Benchmark Proposal: VideoReason

We're releasing this as a benchmark to track when this approach becomes viable. As video models improve, these capabilities may emerge.

Tasks to track:

Future frame prediction accuracy
Action understanding in generated vs real video
Verification metric correlation with correctness
Self-correction success rate

Why track this? Video generation is improving rapidly. The capabilities we found lacking in 2026 may emerge in future systems. A standardized benchmark helps identify when "visual imagination" becomes useful for AI reasoning.

Prerequisites

To reproduce the experiments, you'll need accounts with these services:

Service	Purpose	Sign Up
Modal	GPU compute for experiments (A100s)	modal.com
Hugging Face	Model downloads (Qwen2.5-VL, LTX-Video)	huggingface.co
Weights & Biases	Experiment tracking and logging	wandb.ai

Dataset: Something-Something v2

The experiments use the Something-Something v2 dataset for action prediction.
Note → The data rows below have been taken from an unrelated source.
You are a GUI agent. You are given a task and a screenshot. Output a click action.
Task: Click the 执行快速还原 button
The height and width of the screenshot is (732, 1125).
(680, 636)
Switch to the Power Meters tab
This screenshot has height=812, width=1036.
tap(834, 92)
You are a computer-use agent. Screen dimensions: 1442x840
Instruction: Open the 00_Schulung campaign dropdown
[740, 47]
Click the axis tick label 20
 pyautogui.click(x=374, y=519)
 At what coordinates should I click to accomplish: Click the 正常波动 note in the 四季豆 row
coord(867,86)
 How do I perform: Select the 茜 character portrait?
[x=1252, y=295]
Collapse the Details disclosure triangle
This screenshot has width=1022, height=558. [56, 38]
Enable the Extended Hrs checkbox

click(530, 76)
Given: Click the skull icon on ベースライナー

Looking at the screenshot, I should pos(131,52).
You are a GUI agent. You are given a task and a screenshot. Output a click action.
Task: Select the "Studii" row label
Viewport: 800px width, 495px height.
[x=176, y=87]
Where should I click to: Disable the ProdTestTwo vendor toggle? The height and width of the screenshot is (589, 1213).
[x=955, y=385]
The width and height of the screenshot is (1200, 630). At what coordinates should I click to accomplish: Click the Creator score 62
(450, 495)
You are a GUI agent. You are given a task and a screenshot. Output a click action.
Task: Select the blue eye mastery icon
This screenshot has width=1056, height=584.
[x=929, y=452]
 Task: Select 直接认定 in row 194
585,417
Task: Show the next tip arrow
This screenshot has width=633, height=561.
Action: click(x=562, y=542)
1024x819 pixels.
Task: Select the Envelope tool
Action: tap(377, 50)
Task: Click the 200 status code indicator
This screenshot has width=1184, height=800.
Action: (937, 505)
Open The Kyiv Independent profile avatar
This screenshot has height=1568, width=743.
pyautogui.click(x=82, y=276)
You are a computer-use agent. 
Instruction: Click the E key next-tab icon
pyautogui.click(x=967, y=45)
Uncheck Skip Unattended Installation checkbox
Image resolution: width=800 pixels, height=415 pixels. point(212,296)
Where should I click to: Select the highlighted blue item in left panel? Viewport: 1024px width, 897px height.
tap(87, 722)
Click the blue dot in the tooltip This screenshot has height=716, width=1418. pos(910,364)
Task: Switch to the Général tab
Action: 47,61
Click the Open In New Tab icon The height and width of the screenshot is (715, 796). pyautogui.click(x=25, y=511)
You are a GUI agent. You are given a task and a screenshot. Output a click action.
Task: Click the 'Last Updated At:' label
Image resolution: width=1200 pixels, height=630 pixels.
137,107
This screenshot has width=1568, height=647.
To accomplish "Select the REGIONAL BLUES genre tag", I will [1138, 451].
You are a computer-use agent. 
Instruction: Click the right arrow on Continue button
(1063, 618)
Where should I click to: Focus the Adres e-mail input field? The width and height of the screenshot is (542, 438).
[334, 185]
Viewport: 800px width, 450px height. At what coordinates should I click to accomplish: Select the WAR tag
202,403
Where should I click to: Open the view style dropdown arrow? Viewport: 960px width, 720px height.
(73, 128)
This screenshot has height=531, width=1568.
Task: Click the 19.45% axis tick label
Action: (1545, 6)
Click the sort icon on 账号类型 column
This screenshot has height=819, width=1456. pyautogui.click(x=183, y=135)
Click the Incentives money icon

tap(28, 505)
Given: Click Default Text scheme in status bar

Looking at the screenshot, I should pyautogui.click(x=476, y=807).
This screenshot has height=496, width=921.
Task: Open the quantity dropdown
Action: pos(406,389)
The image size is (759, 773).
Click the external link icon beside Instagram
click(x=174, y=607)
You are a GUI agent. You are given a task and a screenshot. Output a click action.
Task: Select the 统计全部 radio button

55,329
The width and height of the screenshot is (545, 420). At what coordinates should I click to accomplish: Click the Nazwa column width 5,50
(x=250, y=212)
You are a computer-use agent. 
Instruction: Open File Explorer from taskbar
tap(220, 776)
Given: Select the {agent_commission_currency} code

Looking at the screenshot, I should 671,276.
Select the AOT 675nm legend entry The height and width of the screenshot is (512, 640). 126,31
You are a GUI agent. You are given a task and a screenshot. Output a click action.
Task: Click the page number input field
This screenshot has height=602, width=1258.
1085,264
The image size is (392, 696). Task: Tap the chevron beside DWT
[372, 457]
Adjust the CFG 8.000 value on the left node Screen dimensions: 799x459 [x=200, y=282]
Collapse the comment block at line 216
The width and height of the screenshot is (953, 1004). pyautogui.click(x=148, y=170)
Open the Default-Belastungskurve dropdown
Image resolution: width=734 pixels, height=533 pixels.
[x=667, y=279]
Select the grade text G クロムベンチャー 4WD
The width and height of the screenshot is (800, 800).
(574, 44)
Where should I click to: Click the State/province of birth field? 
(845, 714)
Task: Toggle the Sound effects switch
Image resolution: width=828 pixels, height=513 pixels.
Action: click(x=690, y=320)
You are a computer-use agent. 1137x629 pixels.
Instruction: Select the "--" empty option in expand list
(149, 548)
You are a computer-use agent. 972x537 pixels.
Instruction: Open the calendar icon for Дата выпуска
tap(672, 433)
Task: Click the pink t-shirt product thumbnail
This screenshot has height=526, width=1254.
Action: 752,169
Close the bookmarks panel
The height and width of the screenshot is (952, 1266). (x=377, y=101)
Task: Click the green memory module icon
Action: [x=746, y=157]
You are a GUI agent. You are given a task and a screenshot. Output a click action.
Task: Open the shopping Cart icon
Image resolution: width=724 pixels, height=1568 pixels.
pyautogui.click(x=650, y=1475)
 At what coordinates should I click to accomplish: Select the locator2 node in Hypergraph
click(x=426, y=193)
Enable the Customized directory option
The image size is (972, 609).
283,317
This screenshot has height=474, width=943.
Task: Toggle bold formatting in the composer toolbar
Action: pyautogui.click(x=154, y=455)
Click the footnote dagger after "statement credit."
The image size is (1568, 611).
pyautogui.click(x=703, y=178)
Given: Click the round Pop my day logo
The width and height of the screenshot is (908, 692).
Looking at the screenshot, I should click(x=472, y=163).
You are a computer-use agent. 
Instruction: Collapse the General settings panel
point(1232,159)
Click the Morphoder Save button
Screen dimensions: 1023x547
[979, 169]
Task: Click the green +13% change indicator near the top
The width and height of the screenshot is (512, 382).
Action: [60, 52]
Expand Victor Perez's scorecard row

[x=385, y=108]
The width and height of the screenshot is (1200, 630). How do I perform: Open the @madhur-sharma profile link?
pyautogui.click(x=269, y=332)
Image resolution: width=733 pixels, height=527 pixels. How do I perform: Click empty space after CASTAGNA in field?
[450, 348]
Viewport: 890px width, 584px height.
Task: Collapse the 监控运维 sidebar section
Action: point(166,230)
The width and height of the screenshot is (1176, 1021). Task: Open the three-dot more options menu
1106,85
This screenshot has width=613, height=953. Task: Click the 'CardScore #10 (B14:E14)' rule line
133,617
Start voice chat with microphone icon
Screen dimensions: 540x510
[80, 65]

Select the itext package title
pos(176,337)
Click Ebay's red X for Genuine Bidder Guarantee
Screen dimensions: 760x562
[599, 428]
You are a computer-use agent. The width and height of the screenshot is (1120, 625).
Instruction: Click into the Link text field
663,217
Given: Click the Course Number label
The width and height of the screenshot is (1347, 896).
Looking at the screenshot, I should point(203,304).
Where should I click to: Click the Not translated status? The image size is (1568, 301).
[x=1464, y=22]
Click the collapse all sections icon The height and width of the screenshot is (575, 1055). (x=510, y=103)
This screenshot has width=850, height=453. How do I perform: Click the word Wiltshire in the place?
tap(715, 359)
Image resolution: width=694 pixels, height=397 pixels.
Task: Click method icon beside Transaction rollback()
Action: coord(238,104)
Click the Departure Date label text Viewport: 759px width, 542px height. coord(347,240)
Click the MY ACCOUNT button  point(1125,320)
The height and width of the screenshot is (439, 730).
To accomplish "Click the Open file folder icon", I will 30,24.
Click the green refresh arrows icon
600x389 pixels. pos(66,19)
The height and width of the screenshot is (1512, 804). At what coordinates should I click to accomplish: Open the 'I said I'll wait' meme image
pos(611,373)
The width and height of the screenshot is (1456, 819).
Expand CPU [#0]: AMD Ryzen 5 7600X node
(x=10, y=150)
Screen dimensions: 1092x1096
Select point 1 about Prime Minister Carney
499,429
This must be downloaded manually:

Go to Qualcomm AI Datasets
Request access and download the dataset
Extract to data/something-something-v2/

The dataset contains ~220K videos of humans performing 174 different actions (pushing, pulling, dropping, etc.).

Setup

# 1. Clone and install dependencies
git clone https://github.com/a1j9o94/foresight.git
cd foresight
uv sync

# 2. Copy environment template
cp .env.example .env
# Edit .env with your API keys (WANDB_API_KEY, HF_TOKEN)

# 3. Configure Modal secrets
modal secret create wandb-api-key WANDB_API_KEY=<your-wandb-key>
modal secret create huggingface-secret HF_TOKEN=<your-hf-token>

# 4. Download models (first time only, ~20GB)
uv run modal run infra/modal/app.py::download_models

# 5. Verify setup
uv run modal run infra/modal/app.py::smoke_test

Quick Start

# Run demo locally (shows the working parts)
cd demo/backend && uvicorn main:app --reload --port 8000
cd demo/frontend && bun run dev
# Open http://localhost:3000

# Run experiments on Modal GPUs
uv run modal run infra/modal/app.py::run_experiment --experiment-id <id>

# Test experiment harness without GPU
uv run modal run infra/modal/app.py::run_experiment --experiment-id c1-vlm-latent-sufficiency --stub-mode

Demo

Video Walkthrough: https://youtu.be/YJxDt_zCrUI
Live Demo: https://foresight-demo-kappa.vercel.app
Backend API: https://foresight-demo.fly.dev

Project Structure

foresight/
├── paper/              # Research paper (LaTeX)
├── research/           # Experiment results & findings
│   ├── FINDINGS.md     # Summary of all results
│   └── experiments/    # Per-experiment details
├── infra/modal/        # GPU experiment infrastructure
│   └── handlers/       # Experiment implementations
├── demo/               # Live demo (React + FastAPI)
├── packages/           # Modular code packages
└── configs/            # Model/training configs

Tools & Models Used

Component	Tool	Notes
Vision-Language Model	Qwen2.5-VL-7B	Frozen, used for encoding
Visual Encoder	DINOv2-ViT-L	Spatial feature extraction
Video Generation	LTX-Video	Real-time video synthesis
Perceptual Metric	LPIPS	Learned perceptual similarity
GPU Compute	Modal	A100-80GB for experiments
Experiment Tracking	Weights & Biases	Metrics and artifacts
Package Manager	uv	Fast Python packaging
Frontend	React + TypeScript + Bun	Demo UI
Backend	FastAPI	Demo API

Documentation

Research Findings - Detailed experiment results
Paper - Full writeup with citations
CLAUDE.md - Development guide

Citation

If you use this work, please cite:

@misc{obleton2026foresight,
  title={Foresight: Can Video Prediction Ground Language Model Reasoning? A Negative Result and Benchmark Proposal},
  author={Adrian Obleton},
  year={2026},
  url={https://github.com/a1j9o94/foresight},
  note={Research prototype and benchmark}
}

License

Research prototype - released for academic use. See paper for full methodology.